At his Christian Catholicism site, Jerry Slevin argues that Pope Francis is making "a huge papal mistake" and "exhibiting his papal fallibility" by passing over Father Thomas Doyle, one of the leading authorities on the Catholic abuse crisis, as Francis adds new members to his commisison on abuse. Jerry points to Tom Doyle's extensive qualifications to serve the church on this papal commission:
Fr. Doyle is a Dominican priest with a doctorate in canon law and five separate master’s degrees. He sacrificed a rising career under Cardinal Laghi at the USA's Vatican Embassy to become an outspoken advocate for Catholic Church priest sexual abuse victims. Since 1984, when he first became involved with the issue of sexual abuse of children by Catholic clergy while serving at the Embassy, he has become an expert in the canonical and pastoral dimensions of this problem—working directly with victims, their families, accused priests, bishops, and other high-ranking Church officials.
Doyle has interviewed over 2,000 victims of clerical sexual abuse in the USA alone, and has been the only priest to testify in court in over 200 cases as to the legal liability of the Church. He has developed policies and procedures for dealing with cases of sexual abuse by the clergy for dioceses and religious orders in the United States, Canada, Australia, and New Zealand.
As an expert in this area, Doyle has delivered lectures and seminars for clergy and lay groups throughout the U.S. In 1989 he appeared as an expert witness before the legislature of Pennsylvania concerning that State’s child protective legislation. As an Air Force major stationed in Germany, and who also served as a military chaplain in Iraq, he holds 16 military awards and decorations for distinguished service.
Doyle currently serves as a consultant/court expert in clerical abuse cases throughout the U.S., Canada, Ireland, Israel and the United Kingdom. The Voice of the Faithful honored Doyle with their first Priest of Integrity Award in 2002. In recognition of his advocacy work for the victims of clerical sexual abuse, he has also received the Cavallo Award for Moral Courage (1992) and the Isaac Hecker Award from the Paulist Fathers (2003). In June of 2003 Doyle was also issued an official commendation from the Dominican Fathers for his "prophetic work in drawing attention to clergy sexual abuse and for advocating the rights of victims and abusers."
Doyle is the author of several books, including "Meeting the Problem of Sexual Abuse Among the Clergy in a Responsible Way" with Michael Peterson, M.D. and F. Ray Mouton (St. Luke Institute, 1985), and is a co-author of "Sex, Priests, and Secret Codes: The Catholic Church’s 2,000 Year Paper Trail of Sexual Abuse" (2006).
As Jerry notes, if the commentary about the papal commisison at Catholic blog sites like National Catholic Reporter is any indication, Catholics on the ground are beyond impatient with the way in which Francis has dragged his feet about addressing the abuse issue. Jerry excerpts recent commentary at NCR by various readers:
Mokantx: So here we are, 12+ years since the Boston Globe brought this mess to the public. And only NOW is the Vatican getting around to a commission. They still haven’t met. We hear words about accountability for bishops, but so far, it’s only words.
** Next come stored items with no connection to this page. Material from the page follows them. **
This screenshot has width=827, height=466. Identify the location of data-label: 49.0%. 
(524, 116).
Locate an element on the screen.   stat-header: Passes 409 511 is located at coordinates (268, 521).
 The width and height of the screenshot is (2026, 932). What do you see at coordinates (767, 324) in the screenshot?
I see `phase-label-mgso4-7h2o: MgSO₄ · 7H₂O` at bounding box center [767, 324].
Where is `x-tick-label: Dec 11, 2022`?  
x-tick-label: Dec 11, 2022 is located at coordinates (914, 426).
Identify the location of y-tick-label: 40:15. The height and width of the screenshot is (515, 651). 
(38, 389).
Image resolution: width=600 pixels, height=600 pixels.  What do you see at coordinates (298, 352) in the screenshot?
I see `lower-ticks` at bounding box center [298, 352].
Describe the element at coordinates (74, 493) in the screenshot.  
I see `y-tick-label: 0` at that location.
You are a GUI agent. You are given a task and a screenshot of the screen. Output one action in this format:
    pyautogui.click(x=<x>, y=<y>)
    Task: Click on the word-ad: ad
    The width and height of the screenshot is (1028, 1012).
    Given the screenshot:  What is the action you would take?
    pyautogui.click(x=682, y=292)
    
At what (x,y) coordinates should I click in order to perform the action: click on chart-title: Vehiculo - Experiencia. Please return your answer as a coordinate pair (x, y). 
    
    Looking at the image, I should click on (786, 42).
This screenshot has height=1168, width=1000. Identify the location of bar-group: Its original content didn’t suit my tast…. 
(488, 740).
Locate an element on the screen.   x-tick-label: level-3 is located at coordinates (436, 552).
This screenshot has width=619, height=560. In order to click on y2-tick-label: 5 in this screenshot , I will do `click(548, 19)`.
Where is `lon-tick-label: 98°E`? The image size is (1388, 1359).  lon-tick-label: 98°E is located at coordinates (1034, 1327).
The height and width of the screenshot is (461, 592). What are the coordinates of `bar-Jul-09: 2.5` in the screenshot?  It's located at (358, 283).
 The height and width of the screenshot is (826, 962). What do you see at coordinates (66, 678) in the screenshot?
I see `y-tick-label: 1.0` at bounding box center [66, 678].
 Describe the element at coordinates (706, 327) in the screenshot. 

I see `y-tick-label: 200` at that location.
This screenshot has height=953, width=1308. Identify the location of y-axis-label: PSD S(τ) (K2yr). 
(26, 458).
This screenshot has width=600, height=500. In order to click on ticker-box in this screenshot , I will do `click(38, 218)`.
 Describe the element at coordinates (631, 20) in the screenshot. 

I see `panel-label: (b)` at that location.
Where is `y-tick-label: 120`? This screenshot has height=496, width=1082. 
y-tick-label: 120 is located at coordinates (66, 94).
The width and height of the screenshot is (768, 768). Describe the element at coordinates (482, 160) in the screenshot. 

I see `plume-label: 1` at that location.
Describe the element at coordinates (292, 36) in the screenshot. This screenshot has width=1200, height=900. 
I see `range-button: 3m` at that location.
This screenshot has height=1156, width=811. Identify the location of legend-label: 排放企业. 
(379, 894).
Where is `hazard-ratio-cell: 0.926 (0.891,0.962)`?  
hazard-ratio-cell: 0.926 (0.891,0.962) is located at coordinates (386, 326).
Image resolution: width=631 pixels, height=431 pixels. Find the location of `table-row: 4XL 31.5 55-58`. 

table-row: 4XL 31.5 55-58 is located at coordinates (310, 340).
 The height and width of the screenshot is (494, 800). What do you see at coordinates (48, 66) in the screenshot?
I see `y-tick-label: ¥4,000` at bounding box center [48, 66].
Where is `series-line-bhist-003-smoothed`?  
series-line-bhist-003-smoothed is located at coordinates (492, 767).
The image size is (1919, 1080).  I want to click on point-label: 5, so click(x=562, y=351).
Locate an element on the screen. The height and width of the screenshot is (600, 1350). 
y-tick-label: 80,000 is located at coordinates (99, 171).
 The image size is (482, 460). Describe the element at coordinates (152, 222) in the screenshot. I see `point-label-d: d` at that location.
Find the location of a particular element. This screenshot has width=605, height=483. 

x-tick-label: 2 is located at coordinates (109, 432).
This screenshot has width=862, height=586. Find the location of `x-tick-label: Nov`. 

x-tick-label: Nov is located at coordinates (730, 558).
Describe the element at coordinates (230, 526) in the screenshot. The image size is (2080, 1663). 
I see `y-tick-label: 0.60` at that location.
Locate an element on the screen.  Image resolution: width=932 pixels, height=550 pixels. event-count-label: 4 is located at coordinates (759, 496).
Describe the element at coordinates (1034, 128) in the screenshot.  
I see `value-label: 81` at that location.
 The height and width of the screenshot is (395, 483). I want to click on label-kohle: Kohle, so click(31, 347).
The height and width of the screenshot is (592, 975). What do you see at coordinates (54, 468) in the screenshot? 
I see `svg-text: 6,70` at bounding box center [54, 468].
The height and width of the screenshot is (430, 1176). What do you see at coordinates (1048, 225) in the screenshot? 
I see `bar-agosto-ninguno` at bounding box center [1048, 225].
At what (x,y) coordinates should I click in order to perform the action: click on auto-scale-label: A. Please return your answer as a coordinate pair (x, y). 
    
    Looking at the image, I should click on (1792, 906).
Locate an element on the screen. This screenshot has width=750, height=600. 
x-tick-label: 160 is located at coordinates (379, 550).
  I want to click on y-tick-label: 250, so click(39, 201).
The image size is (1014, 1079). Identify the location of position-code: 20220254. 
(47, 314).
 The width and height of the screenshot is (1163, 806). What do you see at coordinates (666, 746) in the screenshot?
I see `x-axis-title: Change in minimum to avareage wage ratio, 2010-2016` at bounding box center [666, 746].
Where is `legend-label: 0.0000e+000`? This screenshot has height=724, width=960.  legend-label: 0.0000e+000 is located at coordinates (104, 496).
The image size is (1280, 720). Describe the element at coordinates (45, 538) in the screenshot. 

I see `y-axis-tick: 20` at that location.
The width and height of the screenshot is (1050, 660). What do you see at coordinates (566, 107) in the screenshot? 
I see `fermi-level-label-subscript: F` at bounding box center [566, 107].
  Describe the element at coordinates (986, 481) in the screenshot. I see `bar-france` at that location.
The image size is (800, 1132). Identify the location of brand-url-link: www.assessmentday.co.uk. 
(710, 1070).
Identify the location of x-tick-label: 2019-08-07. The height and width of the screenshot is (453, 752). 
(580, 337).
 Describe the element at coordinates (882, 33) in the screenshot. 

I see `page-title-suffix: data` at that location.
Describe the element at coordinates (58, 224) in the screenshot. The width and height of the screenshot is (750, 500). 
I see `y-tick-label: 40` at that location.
Sarah: The Pope established the special commission last December, and now he adds more people a year later. Did it do anything in the past year? It just seems like some kind of symbolic gesture. I wish the Pope would get serious about children and expand this commission to include all crimes committed against children by the Catholic Church.
Michael: I think that competent, experienced, compassionate and decisive advocates such as Thomas Doyle, Richard Sipe, Sister Maureen Paul Turlish, Gerald Slevin, etc. are still waiting for the call from the Vatican to join the Commission.
hrh: More passengers on the train to nowhere. Smoke and mirrors to distract, This "commission" has done nothing in its year-and-a-half of existence, and Sean is keeping it right on schedule, doncha think?
I like this emphasis on hearing the voice of the people of God. As Sister Joan Chittister points out in response to the Vatican report on U.S. nuns earlier this week, it was when lay Catholics went to bat for the nuns as Rome began to bully religious women that we saw the Vatican begin to realize it was making a spectacular mistake with its bullying.
The same thing needs to happen with the handling of the abuse crisis, obviously.